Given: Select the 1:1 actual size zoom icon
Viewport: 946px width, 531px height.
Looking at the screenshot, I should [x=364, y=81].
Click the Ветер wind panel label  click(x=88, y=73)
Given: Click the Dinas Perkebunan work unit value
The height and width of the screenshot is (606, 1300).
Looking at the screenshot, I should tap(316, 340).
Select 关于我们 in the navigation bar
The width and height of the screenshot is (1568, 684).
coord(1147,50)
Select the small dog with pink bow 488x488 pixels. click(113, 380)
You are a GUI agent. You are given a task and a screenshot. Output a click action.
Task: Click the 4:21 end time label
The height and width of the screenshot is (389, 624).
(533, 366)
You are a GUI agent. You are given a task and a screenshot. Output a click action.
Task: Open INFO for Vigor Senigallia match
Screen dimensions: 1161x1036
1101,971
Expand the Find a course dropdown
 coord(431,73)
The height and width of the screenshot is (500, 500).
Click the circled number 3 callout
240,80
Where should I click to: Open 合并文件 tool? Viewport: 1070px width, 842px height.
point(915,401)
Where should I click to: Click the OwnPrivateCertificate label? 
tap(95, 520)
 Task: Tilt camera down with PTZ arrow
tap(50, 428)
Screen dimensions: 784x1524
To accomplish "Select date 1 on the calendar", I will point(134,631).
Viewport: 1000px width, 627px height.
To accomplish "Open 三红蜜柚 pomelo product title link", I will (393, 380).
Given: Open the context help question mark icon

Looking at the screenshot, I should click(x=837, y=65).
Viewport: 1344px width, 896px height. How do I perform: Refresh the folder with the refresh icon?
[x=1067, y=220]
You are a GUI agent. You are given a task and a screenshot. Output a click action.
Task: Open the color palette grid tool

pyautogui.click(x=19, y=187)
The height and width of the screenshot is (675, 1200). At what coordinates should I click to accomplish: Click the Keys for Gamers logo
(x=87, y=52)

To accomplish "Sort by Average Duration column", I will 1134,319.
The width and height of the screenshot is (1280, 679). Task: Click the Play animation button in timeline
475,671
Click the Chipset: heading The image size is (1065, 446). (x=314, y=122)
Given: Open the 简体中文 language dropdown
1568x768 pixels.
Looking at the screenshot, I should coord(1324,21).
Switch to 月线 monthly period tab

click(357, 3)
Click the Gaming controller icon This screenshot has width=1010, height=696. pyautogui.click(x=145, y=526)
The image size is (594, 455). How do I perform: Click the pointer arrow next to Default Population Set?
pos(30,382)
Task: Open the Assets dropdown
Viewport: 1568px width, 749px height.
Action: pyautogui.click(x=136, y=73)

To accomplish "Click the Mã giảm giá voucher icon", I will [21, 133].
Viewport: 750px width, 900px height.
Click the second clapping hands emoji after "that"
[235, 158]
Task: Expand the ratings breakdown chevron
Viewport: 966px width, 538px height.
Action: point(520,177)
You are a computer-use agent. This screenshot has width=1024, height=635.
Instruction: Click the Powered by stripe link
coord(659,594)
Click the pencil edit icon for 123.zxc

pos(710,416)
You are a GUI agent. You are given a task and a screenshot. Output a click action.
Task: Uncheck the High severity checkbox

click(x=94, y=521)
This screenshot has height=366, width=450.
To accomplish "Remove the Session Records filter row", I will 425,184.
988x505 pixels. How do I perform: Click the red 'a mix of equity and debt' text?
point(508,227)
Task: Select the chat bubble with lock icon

■ The task
Pick out each line of the data above that contains the string "image". Case matters, so count a line only if its letters match in uppercase and lowercase.

■ Result of the task
Click the Chipset: heading The image size is (1065, 446). (x=314, y=122)
The image size is (594, 455). How do I perform: Click the pointer arrow next to Default Population Set?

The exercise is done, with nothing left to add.